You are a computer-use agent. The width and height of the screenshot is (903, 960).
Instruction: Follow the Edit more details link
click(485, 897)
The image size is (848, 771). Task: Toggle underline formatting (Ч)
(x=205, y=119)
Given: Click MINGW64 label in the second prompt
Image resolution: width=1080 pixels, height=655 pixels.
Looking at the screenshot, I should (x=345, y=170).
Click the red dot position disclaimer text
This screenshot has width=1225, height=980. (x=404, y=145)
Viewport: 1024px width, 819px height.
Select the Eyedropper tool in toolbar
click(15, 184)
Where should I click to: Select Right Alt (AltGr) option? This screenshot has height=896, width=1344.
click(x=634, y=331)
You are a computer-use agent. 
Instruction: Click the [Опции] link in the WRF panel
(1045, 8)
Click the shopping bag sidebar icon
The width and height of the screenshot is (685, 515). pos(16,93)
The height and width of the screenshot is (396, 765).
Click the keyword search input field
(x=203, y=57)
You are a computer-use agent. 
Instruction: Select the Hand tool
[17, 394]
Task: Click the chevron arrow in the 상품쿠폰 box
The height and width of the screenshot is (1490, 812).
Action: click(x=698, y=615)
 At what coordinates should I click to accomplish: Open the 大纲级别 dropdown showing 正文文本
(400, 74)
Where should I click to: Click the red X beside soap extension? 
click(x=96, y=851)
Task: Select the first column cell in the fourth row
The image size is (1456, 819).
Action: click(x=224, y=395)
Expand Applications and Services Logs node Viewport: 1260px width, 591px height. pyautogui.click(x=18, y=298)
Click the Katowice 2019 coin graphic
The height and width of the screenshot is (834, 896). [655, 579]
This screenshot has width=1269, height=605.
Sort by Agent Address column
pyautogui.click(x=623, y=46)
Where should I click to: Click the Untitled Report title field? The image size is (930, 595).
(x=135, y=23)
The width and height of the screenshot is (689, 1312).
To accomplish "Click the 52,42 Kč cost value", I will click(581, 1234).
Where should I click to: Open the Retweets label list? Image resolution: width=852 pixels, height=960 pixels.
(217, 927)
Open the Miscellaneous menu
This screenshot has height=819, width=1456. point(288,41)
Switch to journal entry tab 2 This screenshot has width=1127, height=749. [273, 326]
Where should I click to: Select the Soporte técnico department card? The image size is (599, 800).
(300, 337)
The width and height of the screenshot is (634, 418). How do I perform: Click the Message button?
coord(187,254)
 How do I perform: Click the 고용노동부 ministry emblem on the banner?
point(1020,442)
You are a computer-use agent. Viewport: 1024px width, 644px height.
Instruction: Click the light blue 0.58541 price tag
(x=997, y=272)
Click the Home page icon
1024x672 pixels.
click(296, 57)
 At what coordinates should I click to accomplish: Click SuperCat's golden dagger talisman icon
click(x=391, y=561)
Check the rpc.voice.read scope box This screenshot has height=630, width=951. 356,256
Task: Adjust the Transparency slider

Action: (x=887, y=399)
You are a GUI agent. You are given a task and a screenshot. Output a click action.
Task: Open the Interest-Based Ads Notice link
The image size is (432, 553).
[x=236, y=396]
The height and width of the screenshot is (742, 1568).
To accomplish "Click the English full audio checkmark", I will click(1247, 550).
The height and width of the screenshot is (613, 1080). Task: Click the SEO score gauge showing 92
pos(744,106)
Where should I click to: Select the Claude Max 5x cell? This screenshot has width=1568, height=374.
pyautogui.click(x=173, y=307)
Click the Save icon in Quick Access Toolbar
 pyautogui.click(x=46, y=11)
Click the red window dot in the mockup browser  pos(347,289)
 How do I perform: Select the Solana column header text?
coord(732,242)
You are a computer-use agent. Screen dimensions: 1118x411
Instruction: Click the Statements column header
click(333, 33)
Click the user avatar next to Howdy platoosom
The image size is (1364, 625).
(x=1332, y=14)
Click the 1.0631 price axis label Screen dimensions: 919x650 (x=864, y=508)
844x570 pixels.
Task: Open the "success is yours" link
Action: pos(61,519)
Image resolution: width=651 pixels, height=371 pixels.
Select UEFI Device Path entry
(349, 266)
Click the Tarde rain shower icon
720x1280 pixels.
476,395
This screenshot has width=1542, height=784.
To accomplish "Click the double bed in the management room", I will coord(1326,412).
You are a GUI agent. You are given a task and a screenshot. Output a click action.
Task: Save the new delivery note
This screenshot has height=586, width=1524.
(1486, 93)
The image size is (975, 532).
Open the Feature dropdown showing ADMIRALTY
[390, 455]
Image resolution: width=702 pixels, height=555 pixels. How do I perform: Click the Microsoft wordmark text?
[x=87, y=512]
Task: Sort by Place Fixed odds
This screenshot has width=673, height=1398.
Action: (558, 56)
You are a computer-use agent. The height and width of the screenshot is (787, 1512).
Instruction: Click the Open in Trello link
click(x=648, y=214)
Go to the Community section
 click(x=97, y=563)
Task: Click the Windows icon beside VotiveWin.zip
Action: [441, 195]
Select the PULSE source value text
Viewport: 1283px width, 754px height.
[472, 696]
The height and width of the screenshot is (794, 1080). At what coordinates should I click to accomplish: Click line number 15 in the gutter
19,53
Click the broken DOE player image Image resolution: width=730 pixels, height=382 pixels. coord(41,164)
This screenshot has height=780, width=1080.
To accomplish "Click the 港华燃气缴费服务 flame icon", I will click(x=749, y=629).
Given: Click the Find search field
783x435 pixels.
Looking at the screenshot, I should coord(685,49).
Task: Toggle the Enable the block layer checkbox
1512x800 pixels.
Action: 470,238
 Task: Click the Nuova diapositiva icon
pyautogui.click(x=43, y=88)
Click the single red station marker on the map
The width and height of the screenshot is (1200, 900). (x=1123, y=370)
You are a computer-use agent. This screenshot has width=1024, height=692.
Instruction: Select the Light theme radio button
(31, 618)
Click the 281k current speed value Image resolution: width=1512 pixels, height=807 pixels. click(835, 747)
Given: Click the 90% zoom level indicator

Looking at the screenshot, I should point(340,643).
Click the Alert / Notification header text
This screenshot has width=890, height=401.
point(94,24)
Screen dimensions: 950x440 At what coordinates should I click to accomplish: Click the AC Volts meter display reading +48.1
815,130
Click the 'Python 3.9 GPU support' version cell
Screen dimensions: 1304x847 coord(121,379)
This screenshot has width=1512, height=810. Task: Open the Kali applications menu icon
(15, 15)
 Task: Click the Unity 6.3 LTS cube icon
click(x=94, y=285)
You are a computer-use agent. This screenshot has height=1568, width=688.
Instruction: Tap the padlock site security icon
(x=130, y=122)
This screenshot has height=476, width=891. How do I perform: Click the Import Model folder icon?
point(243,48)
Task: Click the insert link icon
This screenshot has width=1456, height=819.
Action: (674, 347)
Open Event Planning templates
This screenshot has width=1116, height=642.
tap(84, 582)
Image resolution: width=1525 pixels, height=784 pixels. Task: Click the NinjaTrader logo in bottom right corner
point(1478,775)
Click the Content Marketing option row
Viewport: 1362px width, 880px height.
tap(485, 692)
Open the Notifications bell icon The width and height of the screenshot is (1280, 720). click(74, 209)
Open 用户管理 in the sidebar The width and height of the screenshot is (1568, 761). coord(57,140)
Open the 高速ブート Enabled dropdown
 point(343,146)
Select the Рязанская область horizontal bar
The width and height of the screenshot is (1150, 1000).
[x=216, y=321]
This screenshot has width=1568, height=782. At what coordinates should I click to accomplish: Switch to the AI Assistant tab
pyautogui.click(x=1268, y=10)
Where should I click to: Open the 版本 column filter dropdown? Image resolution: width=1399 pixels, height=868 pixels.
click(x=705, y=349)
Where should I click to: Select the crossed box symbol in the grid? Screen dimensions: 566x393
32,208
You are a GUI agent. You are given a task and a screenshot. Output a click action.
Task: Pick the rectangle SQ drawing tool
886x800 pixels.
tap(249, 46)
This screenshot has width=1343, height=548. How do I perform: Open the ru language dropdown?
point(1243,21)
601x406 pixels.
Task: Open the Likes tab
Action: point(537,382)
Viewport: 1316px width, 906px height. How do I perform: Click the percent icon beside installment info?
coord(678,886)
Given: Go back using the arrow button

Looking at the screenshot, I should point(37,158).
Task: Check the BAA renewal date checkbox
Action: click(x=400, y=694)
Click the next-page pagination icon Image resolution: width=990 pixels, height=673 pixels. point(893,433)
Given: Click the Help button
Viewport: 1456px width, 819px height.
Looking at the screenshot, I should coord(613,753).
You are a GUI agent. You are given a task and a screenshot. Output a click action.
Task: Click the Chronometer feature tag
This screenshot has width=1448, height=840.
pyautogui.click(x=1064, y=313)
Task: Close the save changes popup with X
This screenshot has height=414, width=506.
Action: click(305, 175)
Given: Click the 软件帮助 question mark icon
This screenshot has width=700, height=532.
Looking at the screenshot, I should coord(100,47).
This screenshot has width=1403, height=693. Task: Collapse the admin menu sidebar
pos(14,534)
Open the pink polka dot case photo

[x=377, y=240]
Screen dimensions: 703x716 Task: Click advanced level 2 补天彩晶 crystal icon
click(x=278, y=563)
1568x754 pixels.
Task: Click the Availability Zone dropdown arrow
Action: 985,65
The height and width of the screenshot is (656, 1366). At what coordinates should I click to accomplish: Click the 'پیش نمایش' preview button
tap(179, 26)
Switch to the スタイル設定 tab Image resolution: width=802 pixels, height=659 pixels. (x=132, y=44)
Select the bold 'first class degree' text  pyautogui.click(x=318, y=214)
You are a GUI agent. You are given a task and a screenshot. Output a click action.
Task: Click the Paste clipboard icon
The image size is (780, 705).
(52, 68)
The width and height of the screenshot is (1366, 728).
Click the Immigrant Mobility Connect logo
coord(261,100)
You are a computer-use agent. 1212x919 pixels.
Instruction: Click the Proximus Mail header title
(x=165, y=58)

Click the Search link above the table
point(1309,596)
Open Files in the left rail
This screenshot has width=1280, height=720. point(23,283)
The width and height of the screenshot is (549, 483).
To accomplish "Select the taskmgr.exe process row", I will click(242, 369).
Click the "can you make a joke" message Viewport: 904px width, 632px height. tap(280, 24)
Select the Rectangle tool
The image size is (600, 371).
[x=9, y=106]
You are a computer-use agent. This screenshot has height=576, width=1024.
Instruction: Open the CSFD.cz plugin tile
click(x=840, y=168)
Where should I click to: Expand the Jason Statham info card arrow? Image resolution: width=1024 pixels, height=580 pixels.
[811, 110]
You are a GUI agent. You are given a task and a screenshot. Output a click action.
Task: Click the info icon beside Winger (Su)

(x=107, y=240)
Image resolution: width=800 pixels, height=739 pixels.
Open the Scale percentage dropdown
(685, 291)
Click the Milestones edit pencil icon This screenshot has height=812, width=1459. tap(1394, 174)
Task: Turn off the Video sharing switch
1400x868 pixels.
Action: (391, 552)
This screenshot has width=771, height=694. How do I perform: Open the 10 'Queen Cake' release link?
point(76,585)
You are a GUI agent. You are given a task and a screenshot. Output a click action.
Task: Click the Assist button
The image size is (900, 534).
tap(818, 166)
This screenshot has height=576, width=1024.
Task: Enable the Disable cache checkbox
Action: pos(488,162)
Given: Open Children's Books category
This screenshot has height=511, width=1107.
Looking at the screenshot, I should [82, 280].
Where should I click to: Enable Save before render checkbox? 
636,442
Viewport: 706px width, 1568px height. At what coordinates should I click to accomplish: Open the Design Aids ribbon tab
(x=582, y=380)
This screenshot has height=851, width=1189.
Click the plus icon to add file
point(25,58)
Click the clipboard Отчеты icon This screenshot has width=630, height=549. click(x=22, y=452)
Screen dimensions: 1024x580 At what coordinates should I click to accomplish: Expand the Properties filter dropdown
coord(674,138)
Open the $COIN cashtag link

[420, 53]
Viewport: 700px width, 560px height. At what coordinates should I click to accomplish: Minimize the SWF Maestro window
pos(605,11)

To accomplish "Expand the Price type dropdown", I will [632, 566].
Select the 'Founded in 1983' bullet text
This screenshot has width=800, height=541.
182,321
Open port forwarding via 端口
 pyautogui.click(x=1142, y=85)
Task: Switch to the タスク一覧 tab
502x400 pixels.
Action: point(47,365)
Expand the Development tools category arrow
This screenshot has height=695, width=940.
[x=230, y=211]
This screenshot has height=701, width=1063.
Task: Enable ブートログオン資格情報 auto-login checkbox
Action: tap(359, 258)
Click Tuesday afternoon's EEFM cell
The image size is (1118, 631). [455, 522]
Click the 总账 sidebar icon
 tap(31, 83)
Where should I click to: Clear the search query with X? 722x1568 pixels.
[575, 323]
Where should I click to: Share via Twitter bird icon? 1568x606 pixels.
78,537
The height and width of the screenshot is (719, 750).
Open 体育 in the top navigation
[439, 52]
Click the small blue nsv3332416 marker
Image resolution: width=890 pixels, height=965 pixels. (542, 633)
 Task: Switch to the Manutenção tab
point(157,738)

# # # #

The problem
Counting only the lines that include "value", state how many there are in the entries, and nothing else.

Answer for the task
3